Was uns dann auch direkt zu Arya bringt, der jüngsten Stark-Tochter, die in Serie und Buchreihe das fleischgewordene Badass verkörpert. Statt sich wie Cersei erst ihrer Rolle als Frau zu unterwerfen und sich den Wunsch nach Mitspracherecht am eigenen Leben erst später und mit den Waffen einer Frau zu verwirklichen, lernt Arya lieber Schwertkampf statt Sticken und schlägt sich seit dem Tod ihres Vaters alleine durchs Leben. Faszinierend ist dabei vor allem der Vergleich zwischen ihr und ihrer älteren Schwester Sansa, die zu Beginn das Paradebeispiel des schwachen, leicht zu beeindruckenden, schönen Mädchens ist—und sich insbesondere in der letzten Staffel zu einer der beeindruckendsten weiblichen Hauptrollen entwickelt hat.

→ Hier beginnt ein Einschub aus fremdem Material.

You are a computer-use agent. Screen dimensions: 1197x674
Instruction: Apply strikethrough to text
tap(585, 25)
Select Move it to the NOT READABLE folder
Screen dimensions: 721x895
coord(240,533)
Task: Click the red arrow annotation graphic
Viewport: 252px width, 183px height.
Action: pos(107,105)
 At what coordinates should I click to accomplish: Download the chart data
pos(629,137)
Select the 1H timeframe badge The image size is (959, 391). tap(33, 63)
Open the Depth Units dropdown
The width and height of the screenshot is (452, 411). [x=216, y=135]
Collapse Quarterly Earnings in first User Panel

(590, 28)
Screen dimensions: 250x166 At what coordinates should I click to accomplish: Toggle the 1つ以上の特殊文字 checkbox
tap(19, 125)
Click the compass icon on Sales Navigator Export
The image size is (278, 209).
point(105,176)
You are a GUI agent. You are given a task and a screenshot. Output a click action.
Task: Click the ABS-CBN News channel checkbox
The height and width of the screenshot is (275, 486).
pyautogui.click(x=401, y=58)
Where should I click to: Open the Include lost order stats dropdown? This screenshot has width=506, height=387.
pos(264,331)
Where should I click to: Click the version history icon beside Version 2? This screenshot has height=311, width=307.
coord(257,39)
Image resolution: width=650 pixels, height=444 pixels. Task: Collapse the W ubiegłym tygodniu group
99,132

Lange Zeit im Glauben gelassen, die einzige Überlebende ihrer Familie zu sein und gleichzeitig auch noch dem psychopathischen Teenager-König ausgeliefert, der für den Tod ihres Vaters verantwortlich ist, entwickelt sich Sansa in eine Richtung, die vor ihr schon Cersei eingeschlagen hat. Nutze deine Schönheit, suche nach deinem Vorteil und übe Rache an allen, die dir und deinen Liebsten Unrecht getan haben. Und wenn wir schon von Rache sprechen: Mit Oberyn Martells Töchtern bekommt die fünfte Staffel gleich drei neue Frauenfiguren, die mit dem dramatischen Ableben ihres Vaters nicht allzu glücklich sein dürften.

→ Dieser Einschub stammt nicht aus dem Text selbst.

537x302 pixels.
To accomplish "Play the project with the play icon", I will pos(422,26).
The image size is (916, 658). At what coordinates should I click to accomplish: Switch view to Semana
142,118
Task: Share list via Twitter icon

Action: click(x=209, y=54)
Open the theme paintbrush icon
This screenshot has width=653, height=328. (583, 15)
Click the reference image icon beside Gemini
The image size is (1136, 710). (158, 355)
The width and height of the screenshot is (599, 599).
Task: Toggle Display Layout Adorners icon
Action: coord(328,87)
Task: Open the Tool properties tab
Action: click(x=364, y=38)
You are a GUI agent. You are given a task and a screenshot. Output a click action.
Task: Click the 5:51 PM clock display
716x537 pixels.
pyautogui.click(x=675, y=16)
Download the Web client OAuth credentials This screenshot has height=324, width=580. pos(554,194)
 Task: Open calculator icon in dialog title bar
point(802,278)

Die bärtigen, harten Männer bringt man schnell mal durcheinander. Doch die Frauen stechen heraus. Sie sind mehrdimensional, facettenreich, listig, schön, hässlich, mal etwas einfach, dann wieder ein krankes Genie, das jeden um sich herum manipuliert. Sie sind wütend, friedfertig, laut, leise, mal in sich selbst gefangen, mal in stetiger Bewegung. Nur eines sind sie nie: langweilig. Game of Thrones hat es geschafft, Weiblichkeit als etwas Starkes darzustellen, ohne sich haltlos in Klischees zu verstricken oder die Frau zum attraktiven, aber nervigen Sidekick zu verdammen. Nicht jeder mag CGI-Drachen, hat Bock auf fantastische Mittelalter-Szenarien oder die Muße, sich erst einmal umfassend in eine Geschichte hineinzuarbeiten, um auch nur ansatzweise zu verstehen, was gerade auf dem Bildschirm passiert. Aber wenn es etwas gibt, das man der Geschichte um den Eisernen Thron nicht absprechen kann, dann dass sie gezeigt hat, wie vielseitig die Rolle der starken, selbstbestimmten Frau interpretiert werden kann. Danke dafür, George R. R. Martin. Und jetzt lass Daenerys endlich mit ihren Drachen in Westeros einreiten! Es wird Zeit.